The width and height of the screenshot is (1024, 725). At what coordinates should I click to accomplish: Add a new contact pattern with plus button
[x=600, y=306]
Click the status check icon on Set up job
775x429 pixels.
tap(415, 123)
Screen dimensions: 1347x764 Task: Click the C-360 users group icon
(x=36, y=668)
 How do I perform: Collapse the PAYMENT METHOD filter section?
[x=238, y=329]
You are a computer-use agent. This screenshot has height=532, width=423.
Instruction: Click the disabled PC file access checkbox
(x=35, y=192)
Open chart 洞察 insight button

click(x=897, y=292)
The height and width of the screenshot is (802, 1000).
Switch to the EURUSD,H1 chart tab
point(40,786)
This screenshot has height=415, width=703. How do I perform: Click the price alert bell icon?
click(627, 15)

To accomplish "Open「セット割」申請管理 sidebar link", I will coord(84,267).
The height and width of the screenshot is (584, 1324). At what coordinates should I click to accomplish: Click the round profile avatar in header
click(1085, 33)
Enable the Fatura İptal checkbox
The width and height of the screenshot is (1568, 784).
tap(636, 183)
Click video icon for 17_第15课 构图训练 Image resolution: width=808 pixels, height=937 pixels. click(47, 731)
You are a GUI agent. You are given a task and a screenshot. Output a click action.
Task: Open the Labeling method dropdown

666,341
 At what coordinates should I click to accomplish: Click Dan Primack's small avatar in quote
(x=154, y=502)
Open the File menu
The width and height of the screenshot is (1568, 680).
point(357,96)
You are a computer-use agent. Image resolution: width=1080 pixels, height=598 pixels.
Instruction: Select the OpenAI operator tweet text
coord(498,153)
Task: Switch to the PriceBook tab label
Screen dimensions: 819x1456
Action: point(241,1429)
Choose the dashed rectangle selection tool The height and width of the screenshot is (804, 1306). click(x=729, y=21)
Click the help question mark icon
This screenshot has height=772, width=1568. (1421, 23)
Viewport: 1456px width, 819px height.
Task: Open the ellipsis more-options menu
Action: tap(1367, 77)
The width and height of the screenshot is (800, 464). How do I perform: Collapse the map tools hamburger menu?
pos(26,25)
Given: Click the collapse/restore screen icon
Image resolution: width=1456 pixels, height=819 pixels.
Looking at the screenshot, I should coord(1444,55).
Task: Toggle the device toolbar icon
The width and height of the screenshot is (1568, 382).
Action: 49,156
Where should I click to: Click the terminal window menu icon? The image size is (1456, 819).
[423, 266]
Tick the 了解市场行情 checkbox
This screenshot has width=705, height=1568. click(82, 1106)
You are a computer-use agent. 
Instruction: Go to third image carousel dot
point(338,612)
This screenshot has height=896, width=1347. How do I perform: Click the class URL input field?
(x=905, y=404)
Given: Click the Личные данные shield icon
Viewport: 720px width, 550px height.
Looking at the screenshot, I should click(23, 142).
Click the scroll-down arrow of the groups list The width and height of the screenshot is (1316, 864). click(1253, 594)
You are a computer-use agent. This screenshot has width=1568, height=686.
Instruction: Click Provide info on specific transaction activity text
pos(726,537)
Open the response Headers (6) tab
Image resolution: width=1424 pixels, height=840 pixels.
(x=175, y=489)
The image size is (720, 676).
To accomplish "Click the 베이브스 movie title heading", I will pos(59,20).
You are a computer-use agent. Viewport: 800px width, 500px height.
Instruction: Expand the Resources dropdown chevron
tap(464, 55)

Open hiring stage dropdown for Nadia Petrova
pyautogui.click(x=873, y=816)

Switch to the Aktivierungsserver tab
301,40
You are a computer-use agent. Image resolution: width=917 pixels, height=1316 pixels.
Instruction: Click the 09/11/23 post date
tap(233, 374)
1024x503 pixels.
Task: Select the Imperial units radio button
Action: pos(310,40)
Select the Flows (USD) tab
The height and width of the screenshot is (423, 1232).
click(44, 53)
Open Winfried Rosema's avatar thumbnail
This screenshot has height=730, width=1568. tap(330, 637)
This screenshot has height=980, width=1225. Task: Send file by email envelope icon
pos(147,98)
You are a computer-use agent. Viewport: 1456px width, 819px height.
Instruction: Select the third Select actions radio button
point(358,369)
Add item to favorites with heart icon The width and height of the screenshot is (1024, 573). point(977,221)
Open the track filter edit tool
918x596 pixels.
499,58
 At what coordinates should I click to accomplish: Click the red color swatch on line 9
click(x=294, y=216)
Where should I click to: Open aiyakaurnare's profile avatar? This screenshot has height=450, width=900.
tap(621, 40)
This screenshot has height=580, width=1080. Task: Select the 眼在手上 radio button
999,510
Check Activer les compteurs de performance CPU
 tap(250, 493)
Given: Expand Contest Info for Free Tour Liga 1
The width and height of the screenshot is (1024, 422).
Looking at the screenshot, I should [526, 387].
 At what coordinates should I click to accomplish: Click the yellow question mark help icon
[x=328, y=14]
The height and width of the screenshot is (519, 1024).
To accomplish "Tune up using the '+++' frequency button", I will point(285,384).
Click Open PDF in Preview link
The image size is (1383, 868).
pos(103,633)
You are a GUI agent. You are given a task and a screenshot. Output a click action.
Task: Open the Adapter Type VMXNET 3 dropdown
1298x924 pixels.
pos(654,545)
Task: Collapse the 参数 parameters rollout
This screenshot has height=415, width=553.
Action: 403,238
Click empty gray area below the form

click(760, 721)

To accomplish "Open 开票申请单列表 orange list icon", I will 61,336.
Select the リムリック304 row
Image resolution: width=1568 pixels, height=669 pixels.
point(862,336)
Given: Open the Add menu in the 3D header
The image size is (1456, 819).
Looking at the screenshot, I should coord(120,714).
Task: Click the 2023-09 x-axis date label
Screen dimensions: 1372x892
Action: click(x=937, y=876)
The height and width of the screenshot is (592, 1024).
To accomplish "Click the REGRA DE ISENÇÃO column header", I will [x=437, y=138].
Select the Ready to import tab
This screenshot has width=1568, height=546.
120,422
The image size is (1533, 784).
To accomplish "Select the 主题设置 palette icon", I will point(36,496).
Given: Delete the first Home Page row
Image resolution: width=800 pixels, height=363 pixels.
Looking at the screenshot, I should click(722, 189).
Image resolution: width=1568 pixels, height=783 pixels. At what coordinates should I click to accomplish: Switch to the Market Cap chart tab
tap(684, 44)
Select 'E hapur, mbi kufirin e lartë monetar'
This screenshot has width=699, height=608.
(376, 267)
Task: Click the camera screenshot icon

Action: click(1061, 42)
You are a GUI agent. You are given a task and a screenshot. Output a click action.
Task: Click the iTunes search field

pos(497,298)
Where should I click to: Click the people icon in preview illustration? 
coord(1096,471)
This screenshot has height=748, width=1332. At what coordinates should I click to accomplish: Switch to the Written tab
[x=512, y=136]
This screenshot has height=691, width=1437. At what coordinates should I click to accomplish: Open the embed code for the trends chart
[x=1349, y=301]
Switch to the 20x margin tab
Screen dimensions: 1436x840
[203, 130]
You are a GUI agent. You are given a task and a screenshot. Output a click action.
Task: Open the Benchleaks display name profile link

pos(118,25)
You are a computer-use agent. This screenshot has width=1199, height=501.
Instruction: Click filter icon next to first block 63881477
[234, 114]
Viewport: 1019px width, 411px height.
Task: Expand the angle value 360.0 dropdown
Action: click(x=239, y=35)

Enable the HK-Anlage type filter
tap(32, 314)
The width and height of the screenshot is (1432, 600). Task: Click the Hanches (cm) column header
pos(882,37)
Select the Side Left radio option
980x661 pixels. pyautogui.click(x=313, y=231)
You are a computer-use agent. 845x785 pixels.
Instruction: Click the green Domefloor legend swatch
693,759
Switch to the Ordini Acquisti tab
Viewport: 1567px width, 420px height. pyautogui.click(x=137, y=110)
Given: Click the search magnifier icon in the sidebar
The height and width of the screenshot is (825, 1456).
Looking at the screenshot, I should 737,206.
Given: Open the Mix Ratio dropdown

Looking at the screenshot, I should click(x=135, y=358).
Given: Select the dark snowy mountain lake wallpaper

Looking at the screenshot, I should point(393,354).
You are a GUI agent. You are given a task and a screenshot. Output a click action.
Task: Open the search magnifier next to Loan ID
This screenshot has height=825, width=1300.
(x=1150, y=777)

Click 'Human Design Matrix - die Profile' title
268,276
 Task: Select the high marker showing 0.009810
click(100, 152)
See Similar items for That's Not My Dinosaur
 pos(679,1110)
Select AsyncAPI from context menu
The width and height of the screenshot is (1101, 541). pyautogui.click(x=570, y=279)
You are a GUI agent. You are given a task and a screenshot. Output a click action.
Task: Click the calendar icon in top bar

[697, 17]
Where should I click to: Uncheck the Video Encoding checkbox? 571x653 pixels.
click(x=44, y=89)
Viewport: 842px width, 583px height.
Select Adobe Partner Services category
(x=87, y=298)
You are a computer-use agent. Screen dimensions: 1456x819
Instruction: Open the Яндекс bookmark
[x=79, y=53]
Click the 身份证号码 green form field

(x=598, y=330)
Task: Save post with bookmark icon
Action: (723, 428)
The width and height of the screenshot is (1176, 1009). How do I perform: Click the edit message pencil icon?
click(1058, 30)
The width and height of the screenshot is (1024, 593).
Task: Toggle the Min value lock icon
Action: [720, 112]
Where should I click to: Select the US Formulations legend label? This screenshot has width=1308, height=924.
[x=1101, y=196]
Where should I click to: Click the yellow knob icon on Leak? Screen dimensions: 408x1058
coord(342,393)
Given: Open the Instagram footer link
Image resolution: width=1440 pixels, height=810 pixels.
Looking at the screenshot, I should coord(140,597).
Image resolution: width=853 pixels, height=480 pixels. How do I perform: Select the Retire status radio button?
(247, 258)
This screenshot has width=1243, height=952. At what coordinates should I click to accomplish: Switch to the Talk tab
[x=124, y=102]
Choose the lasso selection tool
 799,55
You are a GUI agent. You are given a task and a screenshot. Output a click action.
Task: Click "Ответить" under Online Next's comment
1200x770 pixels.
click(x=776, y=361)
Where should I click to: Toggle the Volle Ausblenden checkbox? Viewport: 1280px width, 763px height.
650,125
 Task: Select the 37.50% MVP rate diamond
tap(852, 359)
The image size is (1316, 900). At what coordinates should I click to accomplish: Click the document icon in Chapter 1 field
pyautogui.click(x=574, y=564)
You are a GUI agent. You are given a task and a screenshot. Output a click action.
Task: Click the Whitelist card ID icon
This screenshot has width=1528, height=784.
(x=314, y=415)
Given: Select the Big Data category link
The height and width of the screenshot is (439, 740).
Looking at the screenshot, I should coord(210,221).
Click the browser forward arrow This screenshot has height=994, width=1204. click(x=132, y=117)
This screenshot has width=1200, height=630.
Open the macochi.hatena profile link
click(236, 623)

════════

### PROBLEM
Return the records verbatim, beginning with the line that contains "Image resolution: width=1568 pixels, height=783" and stopping after the line that contains "pos(882,37)".

### REPLY TO THE EXERCISE
Image resolution: width=1568 pixels, height=783 pixels. At what coordinates should I click to accomplish: Switch to the Market Cap chart tab
tap(684, 44)
Select 'E hapur, mbi kufirin e lartë monetar'
This screenshot has width=699, height=608.
(376, 267)
Task: Click the camera screenshot icon

Action: click(1061, 42)
You are a GUI agent. You are given a task and a screenshot. Output a click action.
Task: Click the iTunes search field

pos(497,298)
Where should I click to: Click the people icon in preview illustration? 
coord(1096,471)
This screenshot has height=748, width=1332. At what coordinates should I click to accomplish: Switch to the Written tab
[x=512, y=136]
This screenshot has height=691, width=1437. At what coordinates should I click to accomplish: Open the embed code for the trends chart
[x=1349, y=301]
Switch to the 20x margin tab
Screen dimensions: 1436x840
[203, 130]
You are a GUI agent. You are given a task and a screenshot. Output a click action.
Task: Open the Benchleaks display name profile link

pos(118,25)
You are a computer-use agent. This screenshot has width=1199, height=501.
Instruction: Click filter icon next to first block 63881477
[234, 114]
Viewport: 1019px width, 411px height.
Task: Expand the angle value 360.0 dropdown
Action: click(x=239, y=35)

Enable the HK-Anlage type filter
tap(32, 314)
The width and height of the screenshot is (1432, 600). Task: Click the Hanches (cm) column header
pos(882,37)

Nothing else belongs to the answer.